Are Adult Beginners Different?
We teach all beginners in much the same way but we see three different groups, each of which have to be addressed at least somewhat differently: pre-pubescent youths, post-pubescent youths, and adults. Pre-pubescent youths do not have much muscular development, so the lightest weight equipment is used and “fun” is emphasized over everything but safety. These are pre-teens who usually looking at archery for recreation and not as a competitive sport (but there are exceptions, of course). Post-pubescent youths have more muscular bodies but are often growing rapidly, so much attention must be paid to their equipment so that it fits them, especially if they are getting serious and purchasing their own equipment. Allowances for growth must be made especially in arrow selection. (We go over this in detail in our bowfitting seminar.) Adults, on the other hand, do not have growing up to deal with, but we still start them with lighter weight equipment because archery form, posture, etc. is best learned with as little stress as possible. Once proper posture and technique is learned, draw weight can be increased fairly rapidly, as long as it does not degrade an archer’s form and execution.

How We Treat Adults Differently
Adults have a number of traits archery coaches to be cognizant of; here are a few:

Adults Can Overpower Light Weight Equipment By “Light Weight” we mean bows with low draw weights. Adults can overpower the equipment trying to force it to do what they want rather than learning how to get the equipment to show them how it operates best. The first job in learning to shoot well is learning how to relax. Youths often don’t have the option of muscling their bows into a particular behavior, so they can often learn to relax quickly. Some adults struggle with this. Constant reinforcement regarding relaxation is needed.

Adults are Self-Conscious About Appearing Incompetent One of our coaches went to a family reunion and took some bows, arrows, and a target to teach the kids how to shoot. One particular young lady was shooting very well in short order and this was pointed out to her parents and grandparents. When Dad and Granddad were coaxed into giving it a try within two arrows they were competing with one another and their quite young daughter/granddaughter to see who could score better! (Of course, scoring was not being emphasized.)

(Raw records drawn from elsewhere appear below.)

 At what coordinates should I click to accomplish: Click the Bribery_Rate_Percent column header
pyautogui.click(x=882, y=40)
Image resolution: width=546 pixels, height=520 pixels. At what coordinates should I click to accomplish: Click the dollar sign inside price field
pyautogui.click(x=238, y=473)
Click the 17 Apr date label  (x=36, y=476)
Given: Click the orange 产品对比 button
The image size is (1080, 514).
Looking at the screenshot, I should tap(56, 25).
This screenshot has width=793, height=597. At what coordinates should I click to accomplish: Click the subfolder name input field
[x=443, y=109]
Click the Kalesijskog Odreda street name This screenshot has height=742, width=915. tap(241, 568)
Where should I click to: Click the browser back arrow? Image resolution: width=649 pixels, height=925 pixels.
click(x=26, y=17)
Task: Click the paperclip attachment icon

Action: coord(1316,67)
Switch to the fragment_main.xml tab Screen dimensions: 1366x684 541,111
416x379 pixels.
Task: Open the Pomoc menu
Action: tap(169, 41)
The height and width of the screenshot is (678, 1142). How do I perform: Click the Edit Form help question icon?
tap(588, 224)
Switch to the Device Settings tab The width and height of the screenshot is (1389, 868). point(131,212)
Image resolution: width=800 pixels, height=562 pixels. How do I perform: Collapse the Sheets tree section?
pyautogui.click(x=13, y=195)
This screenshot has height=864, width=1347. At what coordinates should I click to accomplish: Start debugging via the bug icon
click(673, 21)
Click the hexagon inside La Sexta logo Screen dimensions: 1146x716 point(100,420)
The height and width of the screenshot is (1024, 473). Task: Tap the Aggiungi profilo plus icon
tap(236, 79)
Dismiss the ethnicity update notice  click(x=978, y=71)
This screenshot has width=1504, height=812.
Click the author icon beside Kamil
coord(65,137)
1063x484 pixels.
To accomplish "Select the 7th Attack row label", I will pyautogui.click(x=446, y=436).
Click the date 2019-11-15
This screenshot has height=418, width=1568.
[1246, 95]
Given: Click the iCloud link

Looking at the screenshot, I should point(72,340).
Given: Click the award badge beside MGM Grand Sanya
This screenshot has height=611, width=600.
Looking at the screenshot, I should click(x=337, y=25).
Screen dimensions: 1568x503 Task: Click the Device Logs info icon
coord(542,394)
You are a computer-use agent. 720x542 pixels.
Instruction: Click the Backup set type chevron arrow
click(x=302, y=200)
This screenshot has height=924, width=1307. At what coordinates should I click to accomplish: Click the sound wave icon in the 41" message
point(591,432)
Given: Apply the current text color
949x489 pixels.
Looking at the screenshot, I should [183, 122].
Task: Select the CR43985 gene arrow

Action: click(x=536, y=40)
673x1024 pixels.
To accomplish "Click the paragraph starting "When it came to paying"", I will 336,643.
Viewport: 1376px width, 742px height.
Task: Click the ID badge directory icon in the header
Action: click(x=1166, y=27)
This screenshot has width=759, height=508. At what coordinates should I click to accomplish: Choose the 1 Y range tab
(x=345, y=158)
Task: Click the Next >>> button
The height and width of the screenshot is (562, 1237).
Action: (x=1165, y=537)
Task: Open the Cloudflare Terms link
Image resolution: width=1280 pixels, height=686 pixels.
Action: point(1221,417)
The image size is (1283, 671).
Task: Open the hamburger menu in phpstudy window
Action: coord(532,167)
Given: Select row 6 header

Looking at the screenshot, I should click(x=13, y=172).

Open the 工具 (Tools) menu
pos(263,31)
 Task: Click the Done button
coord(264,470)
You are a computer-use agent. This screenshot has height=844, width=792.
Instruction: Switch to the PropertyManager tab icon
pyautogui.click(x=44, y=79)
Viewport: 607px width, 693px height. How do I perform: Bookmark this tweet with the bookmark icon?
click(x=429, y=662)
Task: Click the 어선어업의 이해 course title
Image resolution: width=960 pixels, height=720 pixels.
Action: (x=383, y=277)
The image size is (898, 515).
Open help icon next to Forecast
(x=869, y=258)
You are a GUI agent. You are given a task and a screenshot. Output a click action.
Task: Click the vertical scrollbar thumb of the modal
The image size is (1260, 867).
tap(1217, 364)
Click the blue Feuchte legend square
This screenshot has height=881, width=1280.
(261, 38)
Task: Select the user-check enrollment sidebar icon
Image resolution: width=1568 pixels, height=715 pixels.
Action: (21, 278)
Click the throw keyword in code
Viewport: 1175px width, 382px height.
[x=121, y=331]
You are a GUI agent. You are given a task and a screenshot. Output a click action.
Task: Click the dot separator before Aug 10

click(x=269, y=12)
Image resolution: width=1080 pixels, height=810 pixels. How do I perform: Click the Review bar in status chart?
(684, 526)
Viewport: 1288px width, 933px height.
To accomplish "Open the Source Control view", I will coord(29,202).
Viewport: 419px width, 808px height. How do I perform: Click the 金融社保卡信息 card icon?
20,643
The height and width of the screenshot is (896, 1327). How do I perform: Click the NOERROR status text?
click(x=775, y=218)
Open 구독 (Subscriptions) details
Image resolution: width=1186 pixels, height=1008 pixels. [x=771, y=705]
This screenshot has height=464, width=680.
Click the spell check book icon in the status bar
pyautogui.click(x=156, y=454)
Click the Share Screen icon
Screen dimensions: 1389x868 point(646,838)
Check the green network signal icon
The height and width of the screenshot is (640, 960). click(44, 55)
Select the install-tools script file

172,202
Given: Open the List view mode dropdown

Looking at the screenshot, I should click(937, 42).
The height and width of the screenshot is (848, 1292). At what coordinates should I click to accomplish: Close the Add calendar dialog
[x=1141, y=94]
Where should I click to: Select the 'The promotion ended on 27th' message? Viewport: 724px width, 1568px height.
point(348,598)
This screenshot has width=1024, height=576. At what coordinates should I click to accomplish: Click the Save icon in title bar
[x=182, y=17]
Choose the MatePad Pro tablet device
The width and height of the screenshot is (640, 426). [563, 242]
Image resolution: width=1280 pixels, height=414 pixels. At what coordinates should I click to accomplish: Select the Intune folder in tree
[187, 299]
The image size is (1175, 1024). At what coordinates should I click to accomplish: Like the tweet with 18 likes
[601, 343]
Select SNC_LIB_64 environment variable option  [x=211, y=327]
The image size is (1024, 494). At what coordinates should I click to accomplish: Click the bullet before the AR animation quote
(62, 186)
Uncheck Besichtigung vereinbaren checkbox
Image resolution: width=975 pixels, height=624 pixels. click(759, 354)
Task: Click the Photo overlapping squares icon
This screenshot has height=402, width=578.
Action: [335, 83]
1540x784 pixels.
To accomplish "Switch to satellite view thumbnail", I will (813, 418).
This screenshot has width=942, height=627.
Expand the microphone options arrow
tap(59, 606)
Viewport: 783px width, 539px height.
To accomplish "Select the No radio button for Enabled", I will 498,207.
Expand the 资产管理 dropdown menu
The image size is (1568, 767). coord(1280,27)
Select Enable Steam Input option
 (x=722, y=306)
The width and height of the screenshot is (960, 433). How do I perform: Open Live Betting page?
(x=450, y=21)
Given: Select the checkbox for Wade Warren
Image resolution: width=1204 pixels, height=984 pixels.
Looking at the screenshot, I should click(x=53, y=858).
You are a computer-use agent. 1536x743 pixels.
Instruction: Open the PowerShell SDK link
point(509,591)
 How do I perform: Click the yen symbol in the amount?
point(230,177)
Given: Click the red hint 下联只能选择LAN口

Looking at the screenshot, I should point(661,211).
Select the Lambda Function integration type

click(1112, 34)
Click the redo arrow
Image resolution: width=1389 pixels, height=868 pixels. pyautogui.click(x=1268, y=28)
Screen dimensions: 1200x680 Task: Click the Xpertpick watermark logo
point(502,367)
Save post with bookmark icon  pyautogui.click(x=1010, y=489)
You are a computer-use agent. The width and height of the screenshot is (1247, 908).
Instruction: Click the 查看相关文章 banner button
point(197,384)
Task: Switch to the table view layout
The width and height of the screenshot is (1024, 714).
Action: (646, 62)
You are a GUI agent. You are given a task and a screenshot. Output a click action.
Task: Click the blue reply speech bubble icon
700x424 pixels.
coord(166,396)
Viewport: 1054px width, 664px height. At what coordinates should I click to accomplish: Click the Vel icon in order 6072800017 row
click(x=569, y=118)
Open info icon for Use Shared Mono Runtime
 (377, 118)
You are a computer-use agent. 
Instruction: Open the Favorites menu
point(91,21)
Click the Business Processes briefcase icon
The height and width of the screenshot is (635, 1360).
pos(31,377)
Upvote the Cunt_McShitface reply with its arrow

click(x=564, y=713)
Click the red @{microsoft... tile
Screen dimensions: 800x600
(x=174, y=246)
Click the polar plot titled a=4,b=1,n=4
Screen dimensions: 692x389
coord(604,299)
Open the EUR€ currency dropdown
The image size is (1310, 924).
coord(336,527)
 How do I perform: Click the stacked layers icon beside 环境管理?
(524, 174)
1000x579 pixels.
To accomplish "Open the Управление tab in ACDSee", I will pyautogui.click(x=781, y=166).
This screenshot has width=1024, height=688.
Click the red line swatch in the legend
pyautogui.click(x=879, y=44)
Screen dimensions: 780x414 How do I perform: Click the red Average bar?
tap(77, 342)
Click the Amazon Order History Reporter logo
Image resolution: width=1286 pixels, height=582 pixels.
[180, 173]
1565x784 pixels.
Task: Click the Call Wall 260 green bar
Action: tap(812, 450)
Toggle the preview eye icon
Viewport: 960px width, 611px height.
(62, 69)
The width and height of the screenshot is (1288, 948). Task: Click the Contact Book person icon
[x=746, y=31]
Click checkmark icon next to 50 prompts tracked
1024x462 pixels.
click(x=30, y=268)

OLYMPUS DIGITAL CAMERAAs adults we want to appear to be at least competent and especially do not want to appear to be foolish. This is akin to teenagers wanting to look “cool” and it is as big a handicap. Our best recommendation is to encourage adults to channel their “inner child” (ask them to revert to being a 12-year old again) and just enjoy what they are doing. Encourage them to avoid thinking about how they might look to bystanders. (Most of the bystanders are other beginning archers in any case.)

Adults Control Their Own Money No parent wants some archery coach getting their kid jacked up about all of the expensive equipment they will need to progress in their sport. So, we make every effort to educate the parents and involve them whenever we make a recommendation regarding a purchase of any kind (organization dues, competition fees, equipment, etc.). With adults, you generally control your own purse-strings, so we talk to you directly.

It is perfectly acceptable for them to use your “program equipment,” as long as all they want to do is shoot arrows for fun. But once they address archery as an endeavor deeper than that, they need their own equipment. Usually the thought comes to them “if I did a little work at this I could get pretty good” or they get home and find that shooting arrows has made all of your “problems” disappear for a while. (Not only does it do that but their problems come back to them in the order of their importance, at least to their subconscious minds anyway.)

In order not to be limited in what they do, they need a bow of the right size, weight, and especially draw weight and draw length. The last two are the two pillars of archery performance and without them, not much can be done. Program equipment has all been chosen to be “enough:” that is long enough (arrows), light enough (in draw weight), light enough (in physical weight), but it can’t possibly be expected to fit every participant and it does not.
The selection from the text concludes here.